Question

Find the unique solution of the second-order initial value problem.$$y^{\prime \prime}+6 y^{\prime}+5 y=0, \quad y(0)=0, y^{\prime}(0)=3$$

Answer

**step1 Formulate the Characteristic Equation**

For a homogeneous linear second-order differential equation with constant coefficients, such as $$ay'' + by' + cy = 0$$, we can find its characteristic equation. This is done by replacing $$y''$$ with $$r^2$$, $$y'$$ with $$r$$, and $$y$$ with $$1$$. This step transforms the differential equation into an algebraic equation, which is easier to solve.

$$r^2 + 6r + 5 = 0$$

**step2 Solve the Characteristic Equation to Find the Roots**

Now, solve the quadratic characteristic equation obtained in the previous step. The solutions to this equation, often called roots ($$r_1$$ and $$r_2$$), are crucial because they determine the fundamental form of the general solution to the differential equation. We can solve this quadratic equation by factoring.

◆ Supplied data
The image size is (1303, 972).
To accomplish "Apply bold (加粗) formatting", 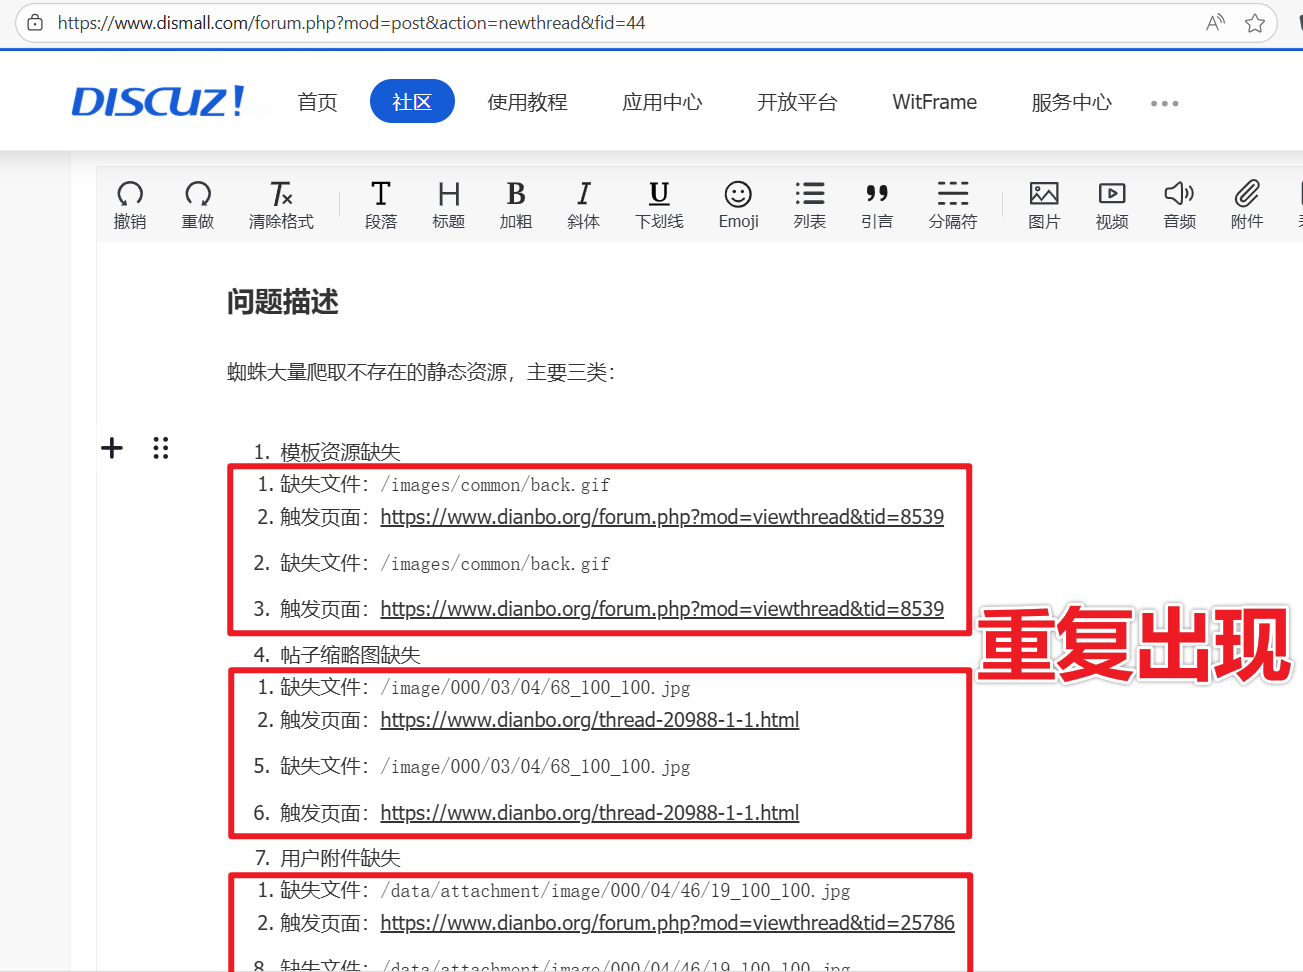I will pyautogui.click(x=516, y=204).
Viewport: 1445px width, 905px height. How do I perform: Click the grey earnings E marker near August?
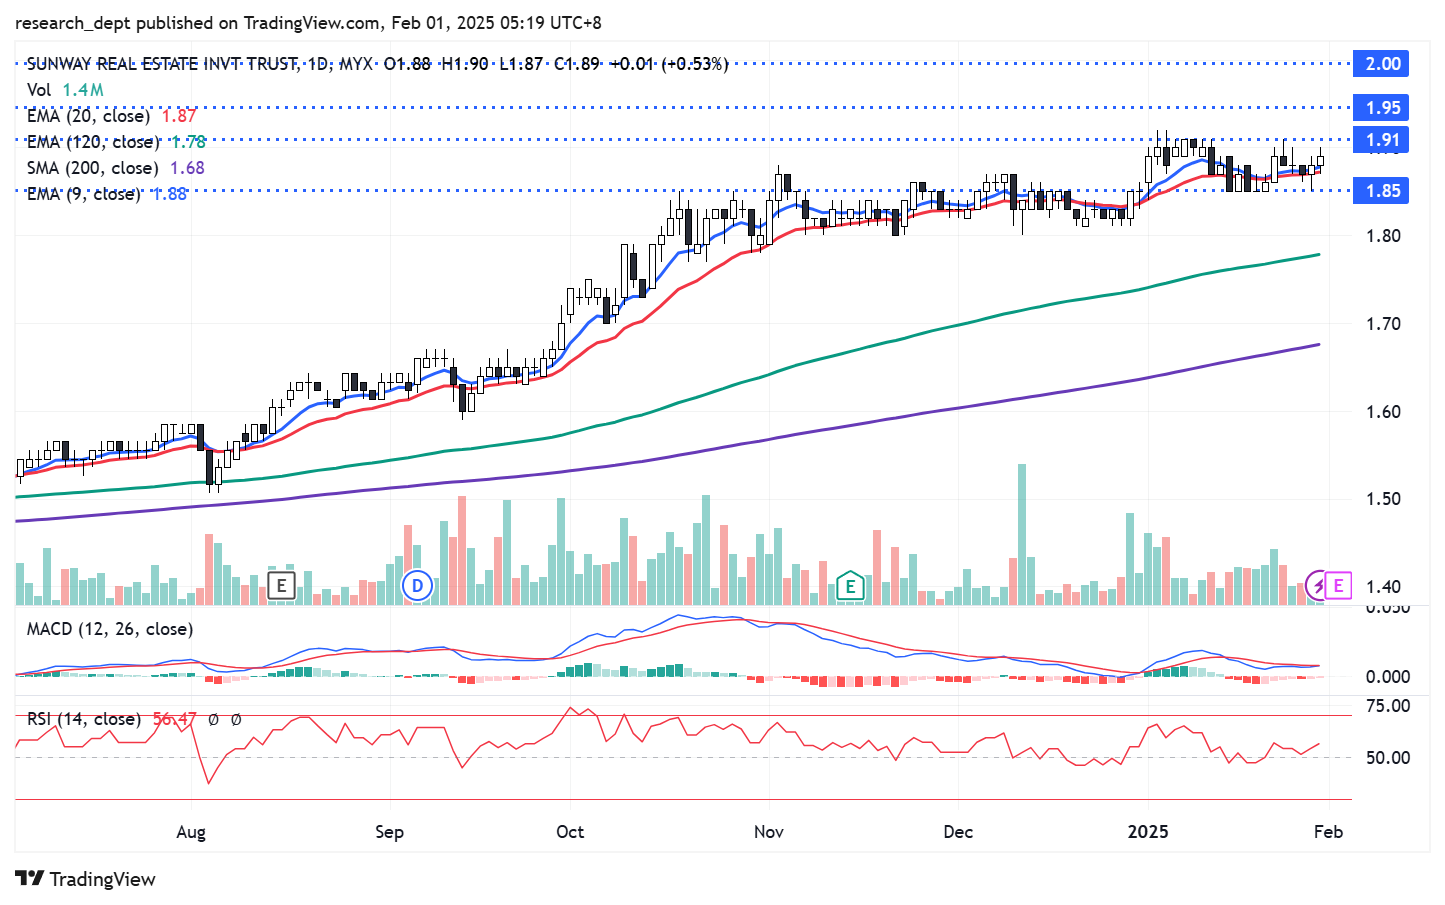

◆ What you have to do
Rewrite the differential equation solution from "Find the unique" up to and including "easier to solve.", changing "constant coefficients" to "fixed coefficients".

◆ Correct result
Find the unique solution of the second-order initial value problem.$$y^{\prime \prime}+6 y^{\prime}+5 y=0, \quad y(0)=0, y^{\prime}(0)=3$$

Answer

**step1 Formulate the Characteristic Equation**

For a homogeneous linear second-order differential equation with fixed coefficients, such as $$ay'' + by' + cy = 0$$, we can find its characteristic equation. This is done by replacing $$y''$$ with $$r^2$$, $$y'$$ with $$r$$, and $$y$$ with $$1$$. This step transforms the differential equation into an algebraic equation, which is easier to solve.